In Sir Terry Leahy's case, this adversity was growing up on some tough estates in Merseyside. The character of Lord Browne, Hayward's predecessor at BP, was partly a response to his parents' wartime experiences, Tappin says, while Sir Martin Sorrell, the chief executive of advertising giant WPP lost a sibling at a very young age.

One sees his point, but this is the stuff of mythology and Tappin, in any case, points out that the lot of a CEO is often not a happy one. "The more successful have good support networks," he says. "But many of them are in long-lasting marriages that are not flourishing because their work-life balances have been so poor for so long."

Is this really the template we want for the leaders of the world's largest companies, the wealth creators upon whom millions of livelihoods may depend? Should the chief executive's office be filled only by people toughened up during a childhood brush with adversity, and only then if they are prepared to sacrifice their personal relationships for the sake of the job? No wonder so many chief executives, successful or otherwise, lose touch with reality.
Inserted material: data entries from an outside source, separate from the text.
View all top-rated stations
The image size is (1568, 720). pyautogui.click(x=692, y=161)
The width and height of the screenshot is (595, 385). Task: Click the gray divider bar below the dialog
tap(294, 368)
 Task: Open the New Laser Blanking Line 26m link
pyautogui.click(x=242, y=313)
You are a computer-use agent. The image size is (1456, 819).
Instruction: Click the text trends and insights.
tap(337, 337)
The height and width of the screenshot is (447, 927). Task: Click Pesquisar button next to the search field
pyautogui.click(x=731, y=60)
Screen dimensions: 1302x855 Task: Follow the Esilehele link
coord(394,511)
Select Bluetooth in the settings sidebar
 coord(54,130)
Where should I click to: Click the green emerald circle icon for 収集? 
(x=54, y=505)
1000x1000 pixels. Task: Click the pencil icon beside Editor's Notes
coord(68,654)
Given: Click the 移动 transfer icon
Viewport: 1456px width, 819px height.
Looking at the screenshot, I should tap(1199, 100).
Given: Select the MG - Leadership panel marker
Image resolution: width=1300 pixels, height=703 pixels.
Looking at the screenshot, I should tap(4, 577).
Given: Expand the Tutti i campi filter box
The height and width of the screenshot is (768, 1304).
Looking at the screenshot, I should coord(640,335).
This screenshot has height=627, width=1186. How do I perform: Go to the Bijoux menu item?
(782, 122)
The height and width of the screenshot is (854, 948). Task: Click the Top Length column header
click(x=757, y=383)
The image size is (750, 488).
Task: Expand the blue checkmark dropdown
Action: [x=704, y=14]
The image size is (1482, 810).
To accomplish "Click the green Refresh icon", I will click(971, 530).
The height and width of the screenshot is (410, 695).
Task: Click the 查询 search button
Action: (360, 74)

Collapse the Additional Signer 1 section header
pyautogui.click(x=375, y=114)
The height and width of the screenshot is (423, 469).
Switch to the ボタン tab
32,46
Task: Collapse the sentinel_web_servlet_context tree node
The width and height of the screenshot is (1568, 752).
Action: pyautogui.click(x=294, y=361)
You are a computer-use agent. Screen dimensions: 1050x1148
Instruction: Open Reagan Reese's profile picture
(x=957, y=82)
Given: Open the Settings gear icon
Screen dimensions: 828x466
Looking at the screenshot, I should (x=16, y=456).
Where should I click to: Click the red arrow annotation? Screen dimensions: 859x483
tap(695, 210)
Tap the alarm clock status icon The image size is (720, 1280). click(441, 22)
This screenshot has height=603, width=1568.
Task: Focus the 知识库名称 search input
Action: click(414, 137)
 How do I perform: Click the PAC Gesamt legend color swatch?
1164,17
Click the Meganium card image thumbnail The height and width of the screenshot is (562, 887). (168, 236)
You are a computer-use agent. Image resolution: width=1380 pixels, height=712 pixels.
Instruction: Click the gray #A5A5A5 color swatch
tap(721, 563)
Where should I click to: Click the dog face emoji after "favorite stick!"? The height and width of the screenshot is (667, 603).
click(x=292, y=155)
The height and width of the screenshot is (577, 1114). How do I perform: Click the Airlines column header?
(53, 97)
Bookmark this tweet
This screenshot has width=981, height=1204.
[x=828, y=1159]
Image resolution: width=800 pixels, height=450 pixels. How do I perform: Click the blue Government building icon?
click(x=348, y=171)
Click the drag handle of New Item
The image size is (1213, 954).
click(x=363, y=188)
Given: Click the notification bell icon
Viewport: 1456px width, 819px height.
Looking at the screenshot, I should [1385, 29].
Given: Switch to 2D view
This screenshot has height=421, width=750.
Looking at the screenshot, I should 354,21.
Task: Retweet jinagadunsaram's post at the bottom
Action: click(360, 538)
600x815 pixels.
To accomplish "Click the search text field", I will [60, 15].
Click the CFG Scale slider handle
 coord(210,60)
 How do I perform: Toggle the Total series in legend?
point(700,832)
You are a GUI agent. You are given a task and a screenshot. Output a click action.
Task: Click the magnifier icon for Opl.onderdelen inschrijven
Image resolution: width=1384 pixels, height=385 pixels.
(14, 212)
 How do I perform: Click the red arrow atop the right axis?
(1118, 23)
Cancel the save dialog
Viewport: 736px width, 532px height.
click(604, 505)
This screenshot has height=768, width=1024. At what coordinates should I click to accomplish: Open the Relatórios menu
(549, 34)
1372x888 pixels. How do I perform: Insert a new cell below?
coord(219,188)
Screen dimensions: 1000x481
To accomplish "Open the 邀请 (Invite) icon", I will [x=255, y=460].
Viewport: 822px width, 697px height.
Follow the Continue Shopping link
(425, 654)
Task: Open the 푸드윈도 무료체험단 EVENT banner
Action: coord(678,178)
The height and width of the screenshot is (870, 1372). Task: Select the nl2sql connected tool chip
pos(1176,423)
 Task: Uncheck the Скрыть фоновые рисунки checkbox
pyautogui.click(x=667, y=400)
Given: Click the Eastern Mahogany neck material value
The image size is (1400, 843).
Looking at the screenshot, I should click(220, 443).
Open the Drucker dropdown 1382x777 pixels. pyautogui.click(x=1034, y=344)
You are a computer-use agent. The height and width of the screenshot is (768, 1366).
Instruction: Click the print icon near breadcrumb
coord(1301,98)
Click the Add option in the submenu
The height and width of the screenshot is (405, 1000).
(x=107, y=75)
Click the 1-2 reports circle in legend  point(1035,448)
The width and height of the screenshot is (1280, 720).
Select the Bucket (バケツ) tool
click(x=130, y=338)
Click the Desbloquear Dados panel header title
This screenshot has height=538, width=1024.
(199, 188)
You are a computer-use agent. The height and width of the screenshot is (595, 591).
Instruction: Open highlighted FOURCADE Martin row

It is not that there are no other models for structures of corporate governance – and we're not talking about a return to Soviet-style collectivism. "In India, a very different type of chief executive is emerging," says Tappin. "Companies such as Infosys are driven by small groups of entrepreneurial founders, much more in the style of a fellowship."

We have equivalents in this country. The mutual movement, from building societies to the Co-op, may be about to have its day. Certainly, in the past couple of years only one retailer has made the sort of positive headlines that Tesco has been getting for so long: John Lewis, a company owned by its workforce.

The mutuals have their own chief executives, of course; but working for the benefit and approval of members – whether customers or staff – seems to require a different mindset to that of the business leaders who must prove themselves to the stock market day after day. And the results have been good. In financial services, for example, the building societies that chose to convert themselves to banking status during the Nineties – Halifax, Northern Rock, Bradford & Bingley – were among this country's biggest casualties of the credit crunch. The societies that stayed mutual, notably Nationwide, have prospered.

It may be, too, that the financial crisis is forcing stakeholders in businesses to at last begin reining in the chief executives whose spells they have been under for so long. Prudential's shareholders, for instance, vetoed Thiam's big deal because it reminded them of Royal Bank of Scotland's disastrous purchase of ABN Amro, a takeover that went completely unchallenged by shareholders.

But that is probably wishful thinking. In both the City and the media, the collapse of the Prudential deal is talked of not in the context of whether the price was too high, or the target wrong, but whether Thiam can survive it. The insurer's failure was his failure.

Fine. Let us go on assuming that organisations large or small – for the cult of the chief executive is by no means limited to big business – stand or fall on whether the leader at the top turns out to be a super-hero or an arch villain. After all, if the buck stops with someone else, it's not a problem to abrogate personal responsibility. Just don't be too surprised when the heroes turn out to be flawed and the villains show their good sides. If you pretend to live in a black-and-white world, it can be shocking to be confronted by the shades of grey that all of us – chief executives too – actually inhabit.